Abbiamo bisogno di regole chiare e possibilmente uniformi in Europa. Allo stato attuale solo l’Italia ha recepito questa norma, con un contingente molto piccolo 1,6 GW e la Francia si sta muovendo ma non conosciamo ancora in che misura. Detto chiaramente, sono numeri troppo piccoli per prevedere un investimento; finite queste misure di breve periodo non è chiaro cosa succederà. Non è un contesto favorevole a investimenti di medio/lungo periodo, che ripeto, faremmo volentieri.

Allo stesso tempo, il settore fotovoltaico cinese si basa sulla collaborazione, anche in chiave politica, con amministrazioni locali, più che con il governo centrale stesso. Non è possibile replicare questo modello anche in Italia? Di cosa avreste bisogno?

Siamo onesti, non è possibile replicare questo modello da noi. Una provincia cinese generalmente è grande quanto l’intera Italia. A noi servirebbe una collaborazione come minimo a livello nazionale altrimenti non riusciremo mai a raggiungere quei numeri critici, tali da giustificare un qualsiasi movimento.

Molti clienti ed esperti del settore che hanno visto le vostre fabbriche in Cina le considerano avveniristiche, soprattutto rispetto a quelle europee. Potete quantificare, dal vostro punto di vista, la presunta migliore efficienza dei vostri moduli proprio per questo focus sull’efficienza da parte vostra?

Stiamo parlando di una differenza in termini di efficienza del 3- 4% a seconda di quale tecnologia consideriamo, TOPCon o Back Contact. Per capirci, parliamo di differenza da 30 a 50 watt in più a modulo, un’enormità. Del resto, basti vedere un azienda come la nostra quanto investe in ricerca e sviluppo, non sono numeri nemmeno paragonabili ad un qualsiasi produttore europeo, e per inciso, tutti i produttori europei stanno utilizzando tecnologie sviluppate, e in qualche caso anche nate, in Cina.
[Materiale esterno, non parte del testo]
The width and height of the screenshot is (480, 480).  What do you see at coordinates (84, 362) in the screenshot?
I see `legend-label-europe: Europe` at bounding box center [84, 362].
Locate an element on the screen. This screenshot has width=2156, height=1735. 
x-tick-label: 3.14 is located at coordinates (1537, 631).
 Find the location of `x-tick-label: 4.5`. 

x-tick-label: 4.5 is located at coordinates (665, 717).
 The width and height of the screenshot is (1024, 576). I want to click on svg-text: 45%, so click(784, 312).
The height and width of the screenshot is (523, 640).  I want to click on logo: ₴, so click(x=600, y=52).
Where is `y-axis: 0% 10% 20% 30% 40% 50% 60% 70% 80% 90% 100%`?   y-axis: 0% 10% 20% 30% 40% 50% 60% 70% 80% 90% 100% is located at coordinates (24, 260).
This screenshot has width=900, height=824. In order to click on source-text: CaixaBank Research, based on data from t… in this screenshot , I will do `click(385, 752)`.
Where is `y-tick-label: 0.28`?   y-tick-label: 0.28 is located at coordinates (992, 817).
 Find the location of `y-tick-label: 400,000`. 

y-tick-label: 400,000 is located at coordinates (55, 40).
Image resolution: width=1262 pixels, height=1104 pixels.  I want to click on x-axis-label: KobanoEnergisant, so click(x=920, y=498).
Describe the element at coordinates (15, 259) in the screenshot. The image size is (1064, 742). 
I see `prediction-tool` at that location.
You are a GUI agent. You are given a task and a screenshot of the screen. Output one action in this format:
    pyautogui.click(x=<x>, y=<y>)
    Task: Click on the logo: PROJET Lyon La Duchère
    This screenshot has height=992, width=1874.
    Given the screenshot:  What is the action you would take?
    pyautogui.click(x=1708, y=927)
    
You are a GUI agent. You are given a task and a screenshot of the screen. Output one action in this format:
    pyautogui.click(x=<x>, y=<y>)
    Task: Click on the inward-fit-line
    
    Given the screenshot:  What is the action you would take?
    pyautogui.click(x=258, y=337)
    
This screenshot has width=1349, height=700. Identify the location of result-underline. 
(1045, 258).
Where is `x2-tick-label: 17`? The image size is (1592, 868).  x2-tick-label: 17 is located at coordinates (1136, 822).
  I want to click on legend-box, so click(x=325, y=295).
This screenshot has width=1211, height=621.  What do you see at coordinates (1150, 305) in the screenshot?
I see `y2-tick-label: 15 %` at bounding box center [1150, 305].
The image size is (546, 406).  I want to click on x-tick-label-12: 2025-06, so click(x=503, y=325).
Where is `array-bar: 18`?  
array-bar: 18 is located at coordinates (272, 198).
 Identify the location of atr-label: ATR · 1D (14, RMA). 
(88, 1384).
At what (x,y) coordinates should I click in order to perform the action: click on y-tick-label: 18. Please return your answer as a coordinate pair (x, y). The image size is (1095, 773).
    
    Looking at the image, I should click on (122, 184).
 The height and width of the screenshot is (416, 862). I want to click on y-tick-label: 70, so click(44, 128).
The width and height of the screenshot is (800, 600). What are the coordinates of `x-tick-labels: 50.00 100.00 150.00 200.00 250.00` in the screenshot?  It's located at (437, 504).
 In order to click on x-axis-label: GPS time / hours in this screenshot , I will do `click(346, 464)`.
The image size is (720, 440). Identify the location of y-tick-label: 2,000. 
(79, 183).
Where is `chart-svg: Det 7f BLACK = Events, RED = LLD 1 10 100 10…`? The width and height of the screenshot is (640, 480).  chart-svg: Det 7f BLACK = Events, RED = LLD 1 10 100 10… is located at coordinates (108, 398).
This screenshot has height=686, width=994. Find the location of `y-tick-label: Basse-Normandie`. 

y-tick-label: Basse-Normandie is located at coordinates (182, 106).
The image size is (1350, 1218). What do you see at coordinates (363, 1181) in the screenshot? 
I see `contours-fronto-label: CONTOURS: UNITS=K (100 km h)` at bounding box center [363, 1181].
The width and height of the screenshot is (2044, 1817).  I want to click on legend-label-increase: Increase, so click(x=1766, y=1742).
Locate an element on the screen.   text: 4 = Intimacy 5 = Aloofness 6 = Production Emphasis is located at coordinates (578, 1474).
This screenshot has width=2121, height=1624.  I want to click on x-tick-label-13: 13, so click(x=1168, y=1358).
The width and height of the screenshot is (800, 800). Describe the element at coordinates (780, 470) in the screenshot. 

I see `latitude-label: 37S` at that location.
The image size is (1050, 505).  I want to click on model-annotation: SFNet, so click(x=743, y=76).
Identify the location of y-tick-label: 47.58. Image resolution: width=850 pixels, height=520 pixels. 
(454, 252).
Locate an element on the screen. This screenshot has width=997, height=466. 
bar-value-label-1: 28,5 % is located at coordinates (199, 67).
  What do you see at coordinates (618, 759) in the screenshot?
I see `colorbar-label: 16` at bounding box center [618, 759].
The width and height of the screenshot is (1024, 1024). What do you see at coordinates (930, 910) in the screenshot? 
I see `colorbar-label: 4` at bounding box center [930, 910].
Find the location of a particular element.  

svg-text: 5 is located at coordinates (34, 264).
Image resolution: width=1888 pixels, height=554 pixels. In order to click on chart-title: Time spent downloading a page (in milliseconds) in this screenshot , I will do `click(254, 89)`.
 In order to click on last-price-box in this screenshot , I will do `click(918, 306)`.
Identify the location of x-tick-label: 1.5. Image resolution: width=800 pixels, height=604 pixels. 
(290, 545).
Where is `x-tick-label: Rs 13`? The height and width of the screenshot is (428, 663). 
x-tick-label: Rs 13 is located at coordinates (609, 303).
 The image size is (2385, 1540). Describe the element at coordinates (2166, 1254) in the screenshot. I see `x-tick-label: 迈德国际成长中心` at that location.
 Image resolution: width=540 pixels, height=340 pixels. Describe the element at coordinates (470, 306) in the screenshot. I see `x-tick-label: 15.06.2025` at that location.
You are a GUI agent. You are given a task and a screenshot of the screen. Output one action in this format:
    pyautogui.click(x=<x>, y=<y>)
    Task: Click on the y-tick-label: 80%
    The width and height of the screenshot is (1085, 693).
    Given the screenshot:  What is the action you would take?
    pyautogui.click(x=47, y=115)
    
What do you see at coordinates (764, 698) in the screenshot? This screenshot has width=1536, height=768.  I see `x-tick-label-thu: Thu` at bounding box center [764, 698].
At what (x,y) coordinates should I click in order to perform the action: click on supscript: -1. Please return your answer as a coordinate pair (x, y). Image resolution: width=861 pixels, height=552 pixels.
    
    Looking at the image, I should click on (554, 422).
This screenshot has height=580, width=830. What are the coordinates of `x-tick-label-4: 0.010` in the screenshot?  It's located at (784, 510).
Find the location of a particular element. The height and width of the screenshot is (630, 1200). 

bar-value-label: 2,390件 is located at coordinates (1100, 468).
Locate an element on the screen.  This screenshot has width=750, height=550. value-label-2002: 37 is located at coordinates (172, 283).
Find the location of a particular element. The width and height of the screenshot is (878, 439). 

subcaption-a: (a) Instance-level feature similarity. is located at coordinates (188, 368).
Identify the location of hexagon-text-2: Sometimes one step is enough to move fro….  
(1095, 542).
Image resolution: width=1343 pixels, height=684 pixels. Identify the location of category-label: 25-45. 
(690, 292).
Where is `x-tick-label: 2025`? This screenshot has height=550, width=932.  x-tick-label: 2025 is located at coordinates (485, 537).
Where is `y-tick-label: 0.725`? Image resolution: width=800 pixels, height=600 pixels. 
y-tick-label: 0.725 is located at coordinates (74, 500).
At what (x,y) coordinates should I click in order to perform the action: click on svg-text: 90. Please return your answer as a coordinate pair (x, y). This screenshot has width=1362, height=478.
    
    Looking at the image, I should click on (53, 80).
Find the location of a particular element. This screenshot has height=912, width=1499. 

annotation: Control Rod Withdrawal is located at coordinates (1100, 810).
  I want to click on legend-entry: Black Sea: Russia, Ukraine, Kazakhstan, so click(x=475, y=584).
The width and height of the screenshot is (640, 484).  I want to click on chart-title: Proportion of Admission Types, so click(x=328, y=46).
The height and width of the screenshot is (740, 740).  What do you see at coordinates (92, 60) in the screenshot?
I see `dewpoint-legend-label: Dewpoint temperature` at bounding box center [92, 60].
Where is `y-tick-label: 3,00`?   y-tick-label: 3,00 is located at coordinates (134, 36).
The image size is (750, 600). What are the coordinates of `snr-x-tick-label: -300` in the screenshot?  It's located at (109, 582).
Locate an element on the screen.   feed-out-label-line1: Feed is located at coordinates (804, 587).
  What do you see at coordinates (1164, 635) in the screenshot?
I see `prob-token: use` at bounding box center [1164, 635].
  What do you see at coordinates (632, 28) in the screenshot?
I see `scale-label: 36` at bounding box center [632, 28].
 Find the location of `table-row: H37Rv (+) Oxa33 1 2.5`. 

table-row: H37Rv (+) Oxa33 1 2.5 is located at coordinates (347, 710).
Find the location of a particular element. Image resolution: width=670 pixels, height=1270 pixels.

Riportate che ci sia un rischio concreto che questa misura, e sto tornando al Fer X transitorio e in generale alla NZIA, possa tradursi in un aumento dei costi complessivi, sia in termini di incentivi statali che di spesa per gli operatori. Potreste dare delle stime numeriche?

Questa è la domanda più semplice a cui rispondere. Un modulo di produzione europea costa almeno il doppio di un modulo di produzione extra europea, che utilizza gli stessi componenti. È un problema di scala. Noi da soli abbiamo una capacità di 120 GW, di gran lunga maggiore dell’intera produzione dell’intera Europa che è 21 GW di moduli, 3,2 GW di celle e 1,5 GW di wafer. Dati 2025 che riprendo proprio da pv magazine.

In conclusione, come promuovere il trasferimento di know-how da parte di Longi? Come e quando sarà possibile? A quali condizioni pratiche? Quali sono queste condizioni? Riuscireste a dare una lista di richieste? 

Il Governo italiano ha promosso un protocollo di collaborazione Italia -Cina sullo sviluppo tecnologico a cui bisognerebbe dare seguito. Come? Quattro punti:
– Una seria politica energetica di prospettiva. Almeno 5 o 10 anni.
– Cooperazioni tra aziende già operative.
– Sgravi fiscali ad-hoc copiando altri paesi EU.
– Semplificate gli iter burocratici.